Re: [PATCH v2 04/14] tcg/riscv: Add riscv vset{i}vli support

qemu-devel.nongnu.org archive mirror
 help / color / mirror / Atom feed

From: Richard Henderson <richard.henderson@linaro.org>
To: LIU Zhiwei <zhiwei_liu@linux.alibaba.com>, qemu-devel@nongnu.org
Cc: qemu-riscv@nongnu.org, palmer@dabbelt.com,
	alistair.francis@wdc.com, dbarboza@ventanamicro.com,
	liwei1518@gmail.com, bmeng.cn@gmail.com,
	TANG Tiancheng <tangtiancheng.ttc@alibaba-inc.com>
Subject: Re: [PATCH v2 04/14] tcg/riscv: Add riscv vset{i}vli support
Date: Mon, 2 Sep 2024 11:06:59 +1000	[thread overview]
Message-ID: <5da4214a-0ee8-4b37-9d95-b92c511d7386@linaro.org> (raw)
In-Reply-To: <20240830061607.1940-5-zhiwei_liu@linux.alibaba.com>

On 8/30/24 16:15, LIU Zhiwei wrote:
> From: TANG Tiancheng <tangtiancheng.ttc@alibaba-inc.com>
> 
> In RISC-V, vector operations require initial configuration using
> the vset{i}vl{i} instruction.
> 
> This instruction:
>    1. Sets the vector length (vl) in bytes
>    2. Configures the vtype register, which includes:
>      SEW (Single Element Width)
>      LMUL (vector register group multiplier)
>      Other vector operation parameters
> 
> This configuration is crucial for defining subsequent vector
> operation behavior.
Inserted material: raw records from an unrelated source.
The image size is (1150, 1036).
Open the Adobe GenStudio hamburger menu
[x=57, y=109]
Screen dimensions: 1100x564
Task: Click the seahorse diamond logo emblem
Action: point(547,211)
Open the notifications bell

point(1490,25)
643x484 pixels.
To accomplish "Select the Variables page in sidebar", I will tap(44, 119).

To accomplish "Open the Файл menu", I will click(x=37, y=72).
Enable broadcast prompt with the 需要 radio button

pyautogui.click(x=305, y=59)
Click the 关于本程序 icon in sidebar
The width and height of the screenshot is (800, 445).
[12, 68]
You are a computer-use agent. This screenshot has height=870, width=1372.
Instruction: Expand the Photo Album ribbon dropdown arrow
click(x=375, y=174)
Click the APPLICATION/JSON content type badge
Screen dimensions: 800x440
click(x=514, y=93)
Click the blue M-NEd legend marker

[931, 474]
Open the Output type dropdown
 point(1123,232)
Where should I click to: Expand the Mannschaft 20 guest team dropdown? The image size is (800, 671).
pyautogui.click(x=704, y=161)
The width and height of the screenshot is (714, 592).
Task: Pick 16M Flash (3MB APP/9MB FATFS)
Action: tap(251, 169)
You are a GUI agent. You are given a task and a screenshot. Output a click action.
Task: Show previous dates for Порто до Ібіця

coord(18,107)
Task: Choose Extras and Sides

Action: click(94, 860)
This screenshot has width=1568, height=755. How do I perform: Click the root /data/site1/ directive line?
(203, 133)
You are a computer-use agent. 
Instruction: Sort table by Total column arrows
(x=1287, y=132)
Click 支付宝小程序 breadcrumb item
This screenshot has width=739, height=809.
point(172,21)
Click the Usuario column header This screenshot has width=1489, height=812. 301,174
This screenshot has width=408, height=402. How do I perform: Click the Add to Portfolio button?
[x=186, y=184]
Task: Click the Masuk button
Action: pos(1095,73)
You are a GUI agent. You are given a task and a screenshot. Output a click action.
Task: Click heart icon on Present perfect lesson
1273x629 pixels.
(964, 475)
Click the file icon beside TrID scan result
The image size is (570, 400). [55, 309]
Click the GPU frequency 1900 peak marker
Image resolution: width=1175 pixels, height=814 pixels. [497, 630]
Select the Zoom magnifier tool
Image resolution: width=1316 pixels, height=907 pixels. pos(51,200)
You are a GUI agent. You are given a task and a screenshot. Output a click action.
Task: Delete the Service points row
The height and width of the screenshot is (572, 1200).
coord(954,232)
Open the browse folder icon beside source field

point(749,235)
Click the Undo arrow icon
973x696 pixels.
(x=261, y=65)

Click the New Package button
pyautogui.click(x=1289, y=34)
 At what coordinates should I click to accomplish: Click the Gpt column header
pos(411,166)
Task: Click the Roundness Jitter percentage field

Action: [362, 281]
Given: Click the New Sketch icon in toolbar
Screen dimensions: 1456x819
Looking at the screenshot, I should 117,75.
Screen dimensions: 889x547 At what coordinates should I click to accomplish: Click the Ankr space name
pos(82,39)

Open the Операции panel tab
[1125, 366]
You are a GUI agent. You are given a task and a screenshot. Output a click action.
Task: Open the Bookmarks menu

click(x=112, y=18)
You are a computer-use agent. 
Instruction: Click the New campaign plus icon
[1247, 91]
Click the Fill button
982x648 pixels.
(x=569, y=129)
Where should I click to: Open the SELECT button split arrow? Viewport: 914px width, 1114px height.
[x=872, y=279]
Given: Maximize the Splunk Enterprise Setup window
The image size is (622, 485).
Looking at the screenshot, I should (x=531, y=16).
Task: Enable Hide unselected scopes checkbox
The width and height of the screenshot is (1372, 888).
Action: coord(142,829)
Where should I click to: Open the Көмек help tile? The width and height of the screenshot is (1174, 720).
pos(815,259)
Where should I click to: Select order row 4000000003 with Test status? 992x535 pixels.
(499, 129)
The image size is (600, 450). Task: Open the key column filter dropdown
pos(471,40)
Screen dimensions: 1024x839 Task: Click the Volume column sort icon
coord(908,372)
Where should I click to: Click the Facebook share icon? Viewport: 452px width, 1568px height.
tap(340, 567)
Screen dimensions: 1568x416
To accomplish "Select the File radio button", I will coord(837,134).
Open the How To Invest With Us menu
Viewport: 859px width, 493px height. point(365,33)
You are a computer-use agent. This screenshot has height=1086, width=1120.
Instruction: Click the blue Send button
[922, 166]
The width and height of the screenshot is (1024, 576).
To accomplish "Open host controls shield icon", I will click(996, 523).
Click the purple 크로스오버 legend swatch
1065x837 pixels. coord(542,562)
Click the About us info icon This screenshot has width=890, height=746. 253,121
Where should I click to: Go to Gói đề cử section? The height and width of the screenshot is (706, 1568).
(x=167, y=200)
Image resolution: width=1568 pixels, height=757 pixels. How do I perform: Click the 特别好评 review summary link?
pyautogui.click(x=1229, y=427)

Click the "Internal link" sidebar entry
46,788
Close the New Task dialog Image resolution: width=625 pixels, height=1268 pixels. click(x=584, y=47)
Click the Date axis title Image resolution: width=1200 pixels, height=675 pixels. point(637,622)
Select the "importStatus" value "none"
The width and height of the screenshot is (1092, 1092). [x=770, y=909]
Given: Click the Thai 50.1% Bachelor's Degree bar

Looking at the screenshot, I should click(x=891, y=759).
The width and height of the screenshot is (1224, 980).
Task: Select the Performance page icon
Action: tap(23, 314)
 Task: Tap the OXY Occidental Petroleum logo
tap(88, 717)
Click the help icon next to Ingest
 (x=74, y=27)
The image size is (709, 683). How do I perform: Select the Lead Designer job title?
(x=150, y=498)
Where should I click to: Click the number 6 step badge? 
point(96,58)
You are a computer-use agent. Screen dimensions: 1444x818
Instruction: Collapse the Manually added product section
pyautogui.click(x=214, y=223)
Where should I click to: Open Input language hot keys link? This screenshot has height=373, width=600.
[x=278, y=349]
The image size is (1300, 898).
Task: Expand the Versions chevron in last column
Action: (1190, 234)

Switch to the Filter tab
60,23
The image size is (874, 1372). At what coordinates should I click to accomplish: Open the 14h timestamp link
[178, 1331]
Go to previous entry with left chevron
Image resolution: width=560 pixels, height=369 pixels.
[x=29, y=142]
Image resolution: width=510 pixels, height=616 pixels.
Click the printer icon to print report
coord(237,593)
To optimize performance, the configuration
> process is managed dynamically:
>    1. Reconfiguration using vset{i}vl{i} is necessary when SEW
>       or vector register group width changes.
>    2. The vset instruction can be omitted when configuration
>       remains unchanged.
> 
> This optimization is only effective within a single TB.
> Each TB requires reconfiguration at its start, as the current
> state cannot be obtained from hardware.
> 
> Signed-off-by: TANG Tiancheng <tangtiancheng.ttc@alibaba-inc.com>
> Signed-off-by: Weiwei Li <liwei1518@gmail.com>
> Reviewed-by: Liu Zhiwei <zhiwei_liu@linux.alibaba.com>
> ---
>   tcg/riscv/tcg-target.c.inc | 104 +++++++++++++++++++++++++++++++++++++
>   1 file changed, 104 insertions(+)
> 
> diff --git a/tcg/riscv/tcg-target.c.inc b/tcg/riscv/tcg-target.c.inc
> index 5ef1538aed..49d01b8775 100644
> --- a/tcg/riscv/tcg-target.c.inc
> +++ b/tcg/riscv/tcg-target.c.inc
> @@ -119,6 +119,7 @@ static TCGReg tcg_target_call_oarg_reg(TCGCallReturnKind kind, int slot)
>   #define GET_VREG_SET(vlen) (vlen == 64 ? ALL_QVECTOR_REG_GROUPS : \
>                                (vlen == 128 ? ALL_DVECTOR_REG_GROUPS : \
>                                 ALL_VECTOR_REGS))
> +#define riscv_vlenb (riscv_vlen / 8)
>   
>   #define sextreg  sextract64
>   
> @@ -168,6 +169,18 @@ static bool tcg_target_const_match(int64_t val, int ct,
>    * RISC-V Base ISA opcodes (IM)
>    */
>   
> +#define V_OPIVV (0x0 << 12)
> +#define V_OPFVV (0x1 << 12)
> +#define V_OPMVV (0x2 << 12)
> +#define V_OPIVI (0x3 << 12)
> +#define V_OPIVX (0x4 << 12)
> +#define V_OPFVF (0x5 << 12)
> +#define V_OPMVX (0x6 << 12)
> +#define V_OPCFG (0x7 << 12)
> +
> +#define V_SUMOP (0x0 << 20)
> +#define V_LUMOP (0x0 << 20)
> +
>   typedef enum {
>       OPC_ADD = 0x33,
>       OPC_ADDI = 0x13,
> @@ -263,6 +276,11 @@ typedef enum {
>       /* Zicond: integer conditional operations */
>       OPC_CZERO_EQZ = 0x0e005033,
>       OPC_CZERO_NEZ = 0x0e007033,
> +
> +    /* V: Vector extension 1.0 */
> +    OPC_VSETVLI  = 0x57 | V_OPCFG,
> +    OPC_VSETIVLI = 0xc0000057 | V_OPCFG,
> +    OPC_VSETVL   = 0x80000057 | V_OPCFG,
>   } RISCVInsn;
>   
>   /*
> @@ -355,6 +373,35 @@ static int32_t encode_uj(RISCVInsn opc, TCGReg rd, uint32_t imm)
>       return opc | (rd & 0x1f) << 7 | encode_ujimm20(imm);
>   }
>   
> +typedef enum {
> +    VTA_TU = 0,
> +    VTA_TA,
> +} RISCVVta;
> +
> +typedef enum {
> +    VMA_MU = 0,
> +    VMA_MA,
> +} RISCVVma;

Do these really need enumerators, or would 'bool' be sufficient?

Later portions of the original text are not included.